Annisa Kusumawardani’s POV

                  Kulihat dia dari jauh. Si jaket merah. Dia adalah semangatku untuk datang kesekolah ini, lebih tepatnya ke kelas ini. aku sudah mengaguminya dari kelas 7. Senang rasanya akhirnya aku bisa sekelas denganya.
                  Dia sangat suka dengan anime. Aku pernah memintanya menggambarkan Greyson Chance. Gambar yang sangat bagus dibuat olehnya. Oleh tangannya sendiri.
                  Bel masuk berbunyi. Aku sedang bermain laptop. Tapi, mataku tidak mengarah pada laptop. Mataku mengarah pada seorang laki-laki didekat pintu yang sedang sibuk dengan buku menggambarnya.
                  Matanya yang bersinar itu, melihat kearah ku. Apa dia melihatku? Atau ternyata dia memerhatikan ku dari tadi? Setelah melihat ke arah yang ia lihat tadi, ternyata bukan aku yang ia lihat. Ia.. ia memerhatikan sahabat ku. Ainun. Dia. Apakah dia suka dengan Ainun?
                  Oh sungguh hatiku seperti dipukul dengan sebatang kayu yang sangat tebal. Seperti ditusuk oleh jarum yang sangat tajam. Sakit. Sakit sekali.
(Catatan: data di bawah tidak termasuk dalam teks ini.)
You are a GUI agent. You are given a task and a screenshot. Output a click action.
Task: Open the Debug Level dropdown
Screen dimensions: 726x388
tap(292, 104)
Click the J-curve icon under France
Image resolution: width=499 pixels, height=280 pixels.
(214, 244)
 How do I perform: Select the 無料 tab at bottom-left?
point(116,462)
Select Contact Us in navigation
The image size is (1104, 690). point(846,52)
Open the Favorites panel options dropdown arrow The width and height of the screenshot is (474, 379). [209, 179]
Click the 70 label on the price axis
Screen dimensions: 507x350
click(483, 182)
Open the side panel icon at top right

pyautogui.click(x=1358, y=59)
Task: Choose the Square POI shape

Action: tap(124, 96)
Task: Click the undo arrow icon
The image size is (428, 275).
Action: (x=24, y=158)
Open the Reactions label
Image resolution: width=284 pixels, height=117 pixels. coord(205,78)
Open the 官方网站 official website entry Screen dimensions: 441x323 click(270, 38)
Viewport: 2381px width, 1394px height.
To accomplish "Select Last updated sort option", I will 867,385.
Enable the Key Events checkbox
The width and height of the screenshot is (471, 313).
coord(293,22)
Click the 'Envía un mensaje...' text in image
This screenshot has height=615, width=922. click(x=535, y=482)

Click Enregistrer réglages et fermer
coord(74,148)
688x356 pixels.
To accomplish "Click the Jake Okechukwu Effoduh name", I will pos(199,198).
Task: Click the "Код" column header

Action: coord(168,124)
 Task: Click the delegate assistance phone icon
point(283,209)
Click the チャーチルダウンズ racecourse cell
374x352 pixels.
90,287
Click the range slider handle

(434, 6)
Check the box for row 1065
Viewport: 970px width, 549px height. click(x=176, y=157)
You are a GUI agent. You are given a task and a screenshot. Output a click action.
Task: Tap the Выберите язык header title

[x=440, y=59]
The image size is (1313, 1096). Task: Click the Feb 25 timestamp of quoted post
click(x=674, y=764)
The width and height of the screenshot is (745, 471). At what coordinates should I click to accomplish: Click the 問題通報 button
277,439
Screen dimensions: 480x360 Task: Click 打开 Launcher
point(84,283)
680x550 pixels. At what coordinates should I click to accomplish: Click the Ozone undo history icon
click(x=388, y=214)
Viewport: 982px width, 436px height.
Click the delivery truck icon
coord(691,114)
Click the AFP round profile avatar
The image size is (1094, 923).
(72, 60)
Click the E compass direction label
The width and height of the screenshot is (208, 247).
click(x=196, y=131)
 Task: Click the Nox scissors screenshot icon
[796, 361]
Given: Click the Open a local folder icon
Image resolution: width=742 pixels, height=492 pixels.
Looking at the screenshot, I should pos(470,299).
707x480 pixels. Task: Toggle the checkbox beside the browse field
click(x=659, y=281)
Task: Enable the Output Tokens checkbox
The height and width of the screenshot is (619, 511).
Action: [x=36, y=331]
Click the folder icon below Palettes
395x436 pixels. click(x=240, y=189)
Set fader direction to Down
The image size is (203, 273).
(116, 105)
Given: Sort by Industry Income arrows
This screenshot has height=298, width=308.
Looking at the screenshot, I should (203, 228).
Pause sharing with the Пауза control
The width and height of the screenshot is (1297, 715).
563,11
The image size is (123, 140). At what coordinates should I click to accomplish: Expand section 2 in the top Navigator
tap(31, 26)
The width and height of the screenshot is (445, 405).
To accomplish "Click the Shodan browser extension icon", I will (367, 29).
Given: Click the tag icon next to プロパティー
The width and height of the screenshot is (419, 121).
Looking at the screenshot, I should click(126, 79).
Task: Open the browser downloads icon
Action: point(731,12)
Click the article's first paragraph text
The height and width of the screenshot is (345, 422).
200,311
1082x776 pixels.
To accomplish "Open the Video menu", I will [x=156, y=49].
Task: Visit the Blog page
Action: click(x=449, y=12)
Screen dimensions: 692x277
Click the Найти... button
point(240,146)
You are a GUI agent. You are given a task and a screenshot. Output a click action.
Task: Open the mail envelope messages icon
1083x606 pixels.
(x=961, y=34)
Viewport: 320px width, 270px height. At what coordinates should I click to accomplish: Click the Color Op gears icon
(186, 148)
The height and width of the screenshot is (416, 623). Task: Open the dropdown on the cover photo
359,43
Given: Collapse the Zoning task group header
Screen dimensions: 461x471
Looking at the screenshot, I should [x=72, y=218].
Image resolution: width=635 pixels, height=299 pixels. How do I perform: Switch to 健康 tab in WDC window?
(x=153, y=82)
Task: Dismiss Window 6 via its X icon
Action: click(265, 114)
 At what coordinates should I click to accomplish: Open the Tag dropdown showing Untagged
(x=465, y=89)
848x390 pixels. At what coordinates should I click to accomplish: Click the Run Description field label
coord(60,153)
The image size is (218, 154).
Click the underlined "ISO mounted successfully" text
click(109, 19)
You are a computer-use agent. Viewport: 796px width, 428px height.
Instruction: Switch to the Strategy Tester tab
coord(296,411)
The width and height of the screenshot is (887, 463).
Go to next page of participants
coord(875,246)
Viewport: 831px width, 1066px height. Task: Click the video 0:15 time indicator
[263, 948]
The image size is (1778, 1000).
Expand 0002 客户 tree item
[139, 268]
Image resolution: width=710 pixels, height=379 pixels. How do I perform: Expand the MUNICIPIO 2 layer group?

“Sabar aja Nis, toh kamu belum dapet kepastian juga kan dari dia? Jangan nebak gitu” kata Nadhira sahabatku.
“Tapi aku udah terlanjur sakit banget Nad, kalau emang beneran suka?”
“Yaa lamu bakal bahagia juga kan ngeliat dia bahagia?”
“Hmm gatau, iya kali”
“Cowo ga cuman dia kali, tenang aja”
“Hmm let’s see aja yaa. Aku bisa move atau ngga”
“Oke! Semangattt!!”

                  Ainun. Kenapa harus dia? Kenapa dia? Kenapa harus sahabat aku yang kamu suka? Bingung.
                  Aku cuman mau setidaknya kamu bisa tau perasaan aku, dan meresponnya, aku akan berusaha untuk menerima apapun jawabannya. Tapi yang menjadi masalah, aku sendiri tidak berani untuk bertanya padanya.